Question

Solve and check. Label any contradictions or identities.$$-\frac{7 a}{8}-2=1$$

Answer

**step1** Understanding the problem

The problem asks us to find the value of 'a' that makes the given equation true: $$-\frac{7 a}{8}-2=1$$. Our goal is to determine the value of 'a' and then verify our answer by substituting it back into the original equation.

**step2** Isolating the term with 'a'

We have the expression $$-\frac{7 a}{8}$$, and when 2 is subtracted from it, the result is 1. To find out what $$-\frac{7 a}{8}$$ must be, we can use the inverse operation of subtraction, which is addition. We add 2 to the result, 1.
Starting from the concept: "What number, when 2 is taken away from it, leaves 1?"
We think: $$1 + 2 = 3$$.
Therefore, the value of the term $$-\frac{7 a}{8}$$ must be equal to 3.

**step3** Simplifying the expression containing 'a'

Now we know: $$-\frac{7 a}{8} = 3$$.
This means that $$-7a$$ was divided by 8 to get 3. To find what $$-7a$$ must be, we use the inverse operation of division, which is multiplication. We multiply the result, 3, by 8.
$$3 \times 8 = 24$$.
Therefore, the value of $$-7a$$ must be equal to 24.

**step4** Solving for 'a'

Now we have: $$-7a = 24$$.
This means 'a' was multiplied by -7 to get 24. To find the value of 'a', we use the inverse operation of multiplication, which is division. We divide 24 by -7.
$$a = \frac{24}{-7}$$
$$a = -\frac{24}{7}$$
So, the value of 'a' that solves the equation is $$-\frac{24}{7}$$.

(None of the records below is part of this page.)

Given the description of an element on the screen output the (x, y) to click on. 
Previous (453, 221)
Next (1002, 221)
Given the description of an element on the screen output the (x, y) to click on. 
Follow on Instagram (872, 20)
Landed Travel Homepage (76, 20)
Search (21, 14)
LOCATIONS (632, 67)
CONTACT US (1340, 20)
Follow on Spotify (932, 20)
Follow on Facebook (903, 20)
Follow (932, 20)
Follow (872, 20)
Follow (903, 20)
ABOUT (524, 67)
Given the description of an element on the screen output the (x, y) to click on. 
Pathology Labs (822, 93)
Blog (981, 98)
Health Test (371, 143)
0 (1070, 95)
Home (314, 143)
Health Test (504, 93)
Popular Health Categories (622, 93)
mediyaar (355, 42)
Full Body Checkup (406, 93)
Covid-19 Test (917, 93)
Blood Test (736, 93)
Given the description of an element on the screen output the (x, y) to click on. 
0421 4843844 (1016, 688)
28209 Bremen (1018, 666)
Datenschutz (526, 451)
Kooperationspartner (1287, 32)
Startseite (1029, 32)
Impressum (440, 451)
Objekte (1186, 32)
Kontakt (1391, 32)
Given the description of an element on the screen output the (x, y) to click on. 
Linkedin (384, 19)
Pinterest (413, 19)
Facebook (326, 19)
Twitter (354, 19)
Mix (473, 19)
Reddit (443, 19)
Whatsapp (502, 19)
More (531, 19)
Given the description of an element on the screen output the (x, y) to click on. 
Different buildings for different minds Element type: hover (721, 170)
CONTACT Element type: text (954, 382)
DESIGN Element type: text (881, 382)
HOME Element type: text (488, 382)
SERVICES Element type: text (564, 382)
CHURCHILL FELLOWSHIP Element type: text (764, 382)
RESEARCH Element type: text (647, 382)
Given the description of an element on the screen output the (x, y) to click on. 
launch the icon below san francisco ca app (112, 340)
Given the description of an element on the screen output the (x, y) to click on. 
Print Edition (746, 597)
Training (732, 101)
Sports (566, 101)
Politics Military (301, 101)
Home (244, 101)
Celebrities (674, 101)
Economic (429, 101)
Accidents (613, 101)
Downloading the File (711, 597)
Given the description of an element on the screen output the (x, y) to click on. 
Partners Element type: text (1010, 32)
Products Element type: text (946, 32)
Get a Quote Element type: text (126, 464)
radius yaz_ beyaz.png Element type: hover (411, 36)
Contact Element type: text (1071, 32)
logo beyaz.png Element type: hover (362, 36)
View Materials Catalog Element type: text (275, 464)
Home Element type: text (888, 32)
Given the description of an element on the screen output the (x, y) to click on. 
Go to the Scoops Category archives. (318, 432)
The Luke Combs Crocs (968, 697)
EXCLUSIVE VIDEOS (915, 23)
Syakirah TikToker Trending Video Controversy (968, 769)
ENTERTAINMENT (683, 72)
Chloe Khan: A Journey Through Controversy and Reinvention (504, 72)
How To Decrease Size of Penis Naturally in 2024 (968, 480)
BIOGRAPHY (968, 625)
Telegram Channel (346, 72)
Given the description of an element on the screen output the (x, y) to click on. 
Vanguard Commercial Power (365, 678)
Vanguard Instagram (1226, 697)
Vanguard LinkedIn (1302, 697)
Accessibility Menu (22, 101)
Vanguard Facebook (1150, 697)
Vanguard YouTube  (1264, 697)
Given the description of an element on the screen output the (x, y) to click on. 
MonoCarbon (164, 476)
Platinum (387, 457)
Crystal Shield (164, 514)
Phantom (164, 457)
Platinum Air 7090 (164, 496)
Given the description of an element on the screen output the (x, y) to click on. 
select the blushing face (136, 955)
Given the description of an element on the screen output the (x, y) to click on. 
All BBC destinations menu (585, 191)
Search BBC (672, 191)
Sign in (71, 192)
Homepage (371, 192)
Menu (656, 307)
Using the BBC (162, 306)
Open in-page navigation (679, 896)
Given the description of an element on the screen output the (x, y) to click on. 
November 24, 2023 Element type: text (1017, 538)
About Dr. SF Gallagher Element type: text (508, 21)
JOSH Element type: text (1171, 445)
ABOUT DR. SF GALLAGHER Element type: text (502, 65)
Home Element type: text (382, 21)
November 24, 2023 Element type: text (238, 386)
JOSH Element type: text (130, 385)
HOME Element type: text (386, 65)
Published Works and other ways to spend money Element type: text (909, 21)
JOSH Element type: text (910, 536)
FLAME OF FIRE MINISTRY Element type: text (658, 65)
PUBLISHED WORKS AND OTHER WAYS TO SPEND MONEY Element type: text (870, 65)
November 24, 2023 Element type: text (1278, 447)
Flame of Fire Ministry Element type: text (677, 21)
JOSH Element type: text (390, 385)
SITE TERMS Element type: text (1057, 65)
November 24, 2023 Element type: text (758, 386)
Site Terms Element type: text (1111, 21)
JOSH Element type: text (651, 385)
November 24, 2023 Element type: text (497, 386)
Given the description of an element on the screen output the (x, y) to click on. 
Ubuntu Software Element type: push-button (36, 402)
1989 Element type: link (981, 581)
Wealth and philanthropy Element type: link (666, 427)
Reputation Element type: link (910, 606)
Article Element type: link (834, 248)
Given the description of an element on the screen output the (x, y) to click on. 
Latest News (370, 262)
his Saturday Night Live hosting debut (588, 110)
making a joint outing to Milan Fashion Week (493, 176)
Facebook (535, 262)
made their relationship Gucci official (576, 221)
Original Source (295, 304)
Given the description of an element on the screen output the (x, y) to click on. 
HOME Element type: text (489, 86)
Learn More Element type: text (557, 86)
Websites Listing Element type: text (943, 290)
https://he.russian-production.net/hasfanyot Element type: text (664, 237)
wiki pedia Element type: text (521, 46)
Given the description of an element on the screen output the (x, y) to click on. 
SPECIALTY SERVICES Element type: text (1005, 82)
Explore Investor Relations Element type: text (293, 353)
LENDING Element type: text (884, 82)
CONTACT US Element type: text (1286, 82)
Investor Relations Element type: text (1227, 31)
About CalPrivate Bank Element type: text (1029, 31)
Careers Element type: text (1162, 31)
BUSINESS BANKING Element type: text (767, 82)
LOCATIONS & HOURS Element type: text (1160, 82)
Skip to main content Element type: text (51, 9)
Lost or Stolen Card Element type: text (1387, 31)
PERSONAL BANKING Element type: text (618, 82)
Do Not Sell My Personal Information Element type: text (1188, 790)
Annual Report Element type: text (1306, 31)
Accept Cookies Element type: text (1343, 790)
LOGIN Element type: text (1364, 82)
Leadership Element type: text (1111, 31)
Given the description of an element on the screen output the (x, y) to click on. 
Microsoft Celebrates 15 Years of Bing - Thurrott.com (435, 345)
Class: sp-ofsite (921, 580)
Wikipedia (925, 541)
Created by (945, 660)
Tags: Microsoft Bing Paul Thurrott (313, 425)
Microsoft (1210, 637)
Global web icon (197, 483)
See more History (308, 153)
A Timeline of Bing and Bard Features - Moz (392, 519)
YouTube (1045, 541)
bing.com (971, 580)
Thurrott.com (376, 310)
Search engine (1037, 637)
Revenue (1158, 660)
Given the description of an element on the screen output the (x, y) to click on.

**step5** Checking the solution

To verify our solution, we substitute $$a = -\frac{24}{7}$$ back into the original equation:
$$-\frac{7 a}{8}-2=1$$
Substitute the calculated value of 'a':
$$-\frac{7}{8} \times \left(-\frac{24}{7}\right) - 2$$
First, we perform the multiplication. We multiply the numerators and the denominators. Since we have a negative number multiplied by a negative number, the result will be positive. We can also simplify by canceling common factors: the 7 in the numerator cancels with the 7 in the denominator, and 24 divided by 8 is 3.
So, $$-\frac{7}{8} \times \left(-\frac{24}{7}\right) = \frac{7 \times 24}{8 \times 7} = \frac{24}{8} = 3$$.
Now substitute this result back into the expression:
$$3 - 2$$
$$3 - 2 = 1$$
The left side of the equation evaluates to 1, which matches the right side of the original equation (1). Since both sides are equal, our solution for 'a' is correct. This equation has a unique solution and is therefore neither an identity nor a contradiction.